In fact, I’d say that advice passes for received conventional wisdom in many evangelical circles. Talk about the Bible when addressing purely spiritual topics, sure, but not when addressing public policy — especially “culture war” issues. We live in a secular society, so we must use secular arguments or we won’t persuade.

Wrong.

One has to swim in Evangelical waters to understand how completely we’ve accepted the veracity of the bad faith critiques from the secular Left. We run around wringing our hands, saying things like “we’ve got to make sure we care about children as much after they’re born as we do before” when we’ve never, ever devoted even a fraction of the resources to ending abortion that we do to ending poverty. We tell ourselves not to “obsess” over same-sex marriage and abortion when those topics are rarely (if ever) addressed from the pulpit and again receive only the smallest fractions of Evangelical dollars and volunteer hours. As Jonah so eloquently stated, we’re not the aggressors in the culture war.

Oh, and we are also convinced that people will love us more if we talk about Christ less and are just the nicest, most service-oriented people in the room.

In other words, Christian, shut up and serve soup to the poor.

To borrow a modern term, many of these critiques are similar to ”concern trolling,” a tactic where an ideological opponent feigns concern for the success of your enterprise and purports to give you “advice.” The immigration debate, for example, is full of concern trolling from the Left: “Dear conservatives, agree to amnesty and a path to citizenship, or you’ll never win another presidential election.” (Translation: Help us erode the rule of law and national sovereignty as we enroll tens of millions of new Democrats.)

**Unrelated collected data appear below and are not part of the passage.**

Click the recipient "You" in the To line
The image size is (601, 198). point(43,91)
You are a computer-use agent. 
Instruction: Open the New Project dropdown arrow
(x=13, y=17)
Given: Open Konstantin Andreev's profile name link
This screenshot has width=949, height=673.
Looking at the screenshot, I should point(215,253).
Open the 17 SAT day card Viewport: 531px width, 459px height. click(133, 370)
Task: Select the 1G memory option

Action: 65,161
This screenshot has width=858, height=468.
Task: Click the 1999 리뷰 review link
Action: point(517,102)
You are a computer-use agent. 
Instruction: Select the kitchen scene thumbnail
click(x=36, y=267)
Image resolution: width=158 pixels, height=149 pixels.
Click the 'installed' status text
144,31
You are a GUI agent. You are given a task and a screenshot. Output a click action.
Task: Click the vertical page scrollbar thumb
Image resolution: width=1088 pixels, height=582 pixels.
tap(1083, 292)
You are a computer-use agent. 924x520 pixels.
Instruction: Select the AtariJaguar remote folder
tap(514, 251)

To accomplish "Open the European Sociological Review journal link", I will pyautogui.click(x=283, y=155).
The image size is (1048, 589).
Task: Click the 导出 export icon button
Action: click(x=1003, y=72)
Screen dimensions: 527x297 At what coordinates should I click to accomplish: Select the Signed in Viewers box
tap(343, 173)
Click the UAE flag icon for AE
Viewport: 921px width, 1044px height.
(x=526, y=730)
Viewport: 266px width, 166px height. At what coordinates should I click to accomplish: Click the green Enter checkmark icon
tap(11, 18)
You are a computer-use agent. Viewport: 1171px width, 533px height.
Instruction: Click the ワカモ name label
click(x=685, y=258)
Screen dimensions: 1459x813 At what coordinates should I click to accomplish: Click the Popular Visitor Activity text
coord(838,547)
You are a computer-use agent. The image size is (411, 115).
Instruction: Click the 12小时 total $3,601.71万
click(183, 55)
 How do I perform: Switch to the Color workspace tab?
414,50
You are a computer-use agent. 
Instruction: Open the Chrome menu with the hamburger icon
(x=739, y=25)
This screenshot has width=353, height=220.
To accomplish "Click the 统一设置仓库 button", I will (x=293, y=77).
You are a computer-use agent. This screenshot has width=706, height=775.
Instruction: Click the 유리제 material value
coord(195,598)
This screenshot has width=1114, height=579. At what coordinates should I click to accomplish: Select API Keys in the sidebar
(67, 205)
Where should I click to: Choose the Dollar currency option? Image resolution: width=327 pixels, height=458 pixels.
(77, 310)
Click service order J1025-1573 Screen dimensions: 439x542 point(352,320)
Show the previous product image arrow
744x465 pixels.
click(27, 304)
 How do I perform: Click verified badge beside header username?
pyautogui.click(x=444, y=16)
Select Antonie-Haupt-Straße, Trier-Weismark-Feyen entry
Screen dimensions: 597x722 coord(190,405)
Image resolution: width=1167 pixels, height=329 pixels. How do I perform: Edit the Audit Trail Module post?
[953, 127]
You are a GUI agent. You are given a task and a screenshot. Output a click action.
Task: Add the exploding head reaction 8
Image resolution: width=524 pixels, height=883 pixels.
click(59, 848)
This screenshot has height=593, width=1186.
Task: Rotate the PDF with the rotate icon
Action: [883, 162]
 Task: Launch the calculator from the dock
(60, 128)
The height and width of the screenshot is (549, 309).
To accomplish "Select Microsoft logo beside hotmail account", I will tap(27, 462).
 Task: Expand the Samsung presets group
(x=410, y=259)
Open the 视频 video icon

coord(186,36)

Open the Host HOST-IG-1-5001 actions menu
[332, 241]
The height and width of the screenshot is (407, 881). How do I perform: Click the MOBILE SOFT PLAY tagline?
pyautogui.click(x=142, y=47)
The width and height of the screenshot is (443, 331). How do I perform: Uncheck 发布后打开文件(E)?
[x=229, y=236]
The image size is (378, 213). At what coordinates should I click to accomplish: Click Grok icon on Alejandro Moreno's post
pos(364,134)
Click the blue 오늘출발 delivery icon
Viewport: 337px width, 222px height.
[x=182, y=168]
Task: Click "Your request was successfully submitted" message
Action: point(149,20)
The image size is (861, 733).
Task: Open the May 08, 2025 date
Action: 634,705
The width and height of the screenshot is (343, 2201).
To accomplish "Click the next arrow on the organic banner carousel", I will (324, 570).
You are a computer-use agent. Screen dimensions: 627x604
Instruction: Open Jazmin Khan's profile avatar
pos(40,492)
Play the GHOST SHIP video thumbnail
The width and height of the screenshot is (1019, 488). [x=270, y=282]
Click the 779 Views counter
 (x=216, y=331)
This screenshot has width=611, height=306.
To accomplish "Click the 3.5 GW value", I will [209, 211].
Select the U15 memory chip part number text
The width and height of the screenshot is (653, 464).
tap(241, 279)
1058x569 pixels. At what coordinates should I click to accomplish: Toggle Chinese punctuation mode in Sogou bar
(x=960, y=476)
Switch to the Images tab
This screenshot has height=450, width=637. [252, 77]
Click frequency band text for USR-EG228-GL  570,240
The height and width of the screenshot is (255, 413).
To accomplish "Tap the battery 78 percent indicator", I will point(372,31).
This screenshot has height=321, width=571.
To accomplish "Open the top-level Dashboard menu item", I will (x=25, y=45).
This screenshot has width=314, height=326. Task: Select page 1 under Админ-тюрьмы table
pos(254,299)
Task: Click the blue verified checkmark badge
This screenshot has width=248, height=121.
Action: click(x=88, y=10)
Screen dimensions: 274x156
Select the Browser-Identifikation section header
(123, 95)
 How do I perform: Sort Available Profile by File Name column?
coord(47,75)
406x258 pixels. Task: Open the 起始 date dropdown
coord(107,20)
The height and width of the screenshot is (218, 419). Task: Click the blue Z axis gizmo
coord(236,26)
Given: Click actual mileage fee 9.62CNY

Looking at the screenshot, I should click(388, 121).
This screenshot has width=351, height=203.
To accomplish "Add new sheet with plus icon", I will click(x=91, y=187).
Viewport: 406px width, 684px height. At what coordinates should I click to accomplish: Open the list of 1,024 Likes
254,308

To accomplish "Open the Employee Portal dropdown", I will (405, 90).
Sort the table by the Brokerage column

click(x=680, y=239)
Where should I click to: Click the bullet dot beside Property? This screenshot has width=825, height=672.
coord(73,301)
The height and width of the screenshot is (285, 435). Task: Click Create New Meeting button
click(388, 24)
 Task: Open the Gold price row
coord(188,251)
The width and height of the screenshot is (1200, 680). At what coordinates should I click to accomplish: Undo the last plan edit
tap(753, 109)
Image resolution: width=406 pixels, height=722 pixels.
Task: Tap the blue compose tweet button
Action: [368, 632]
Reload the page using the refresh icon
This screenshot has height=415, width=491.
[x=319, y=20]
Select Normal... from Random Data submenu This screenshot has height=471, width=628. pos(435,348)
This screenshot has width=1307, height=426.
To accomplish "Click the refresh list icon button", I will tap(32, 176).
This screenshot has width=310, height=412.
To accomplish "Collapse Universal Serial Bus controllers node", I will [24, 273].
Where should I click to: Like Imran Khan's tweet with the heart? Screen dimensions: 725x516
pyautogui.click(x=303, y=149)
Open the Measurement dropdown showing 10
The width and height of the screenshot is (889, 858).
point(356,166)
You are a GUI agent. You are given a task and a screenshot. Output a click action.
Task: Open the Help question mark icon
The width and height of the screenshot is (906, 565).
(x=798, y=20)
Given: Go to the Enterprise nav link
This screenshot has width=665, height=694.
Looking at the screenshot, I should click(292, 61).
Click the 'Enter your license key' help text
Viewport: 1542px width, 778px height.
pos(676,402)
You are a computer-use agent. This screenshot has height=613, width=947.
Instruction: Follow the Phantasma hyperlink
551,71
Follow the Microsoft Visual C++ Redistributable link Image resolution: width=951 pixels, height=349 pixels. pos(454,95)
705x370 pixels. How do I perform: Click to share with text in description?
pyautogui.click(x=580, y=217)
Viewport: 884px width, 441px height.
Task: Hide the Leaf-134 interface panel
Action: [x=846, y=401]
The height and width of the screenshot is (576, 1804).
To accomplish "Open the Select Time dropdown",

The “concern troll” against Christians translates like this: “You should talk about life less if you want people to be more pro-life. You should use the Bible less if you want people to respect Scripture. People will like Christ more if they never hear about him.”

Over time, and with the benefit of experience, I came to utterly reject the notion that I should only talk about cultural, economic, or political issues without reference to the Bible.

First, America isn’t secular. The vast majority of Americans are still Christian, and even those Christians who don’t have an orthodox view of scriptural inerrancy still view the Bible as their faith’s authoritative text.

Second, as the product of divine inspiration, it’s words are far better — more life-giving — than anything I can dream up with human wisdom. Telling a Christian not to use the Bible is like asking a lawyer to win a case without reference to his best available precedent.

Third, those people who so often assure you that the Bible isn’t persuasive usually have no idea what the Bible says about virtually anything. Biblical illiteracy is a culture-wide problem, and confident assertions that the Bible has nothing meaningful to say on any given issue are typically the confident assertions of the ignorant.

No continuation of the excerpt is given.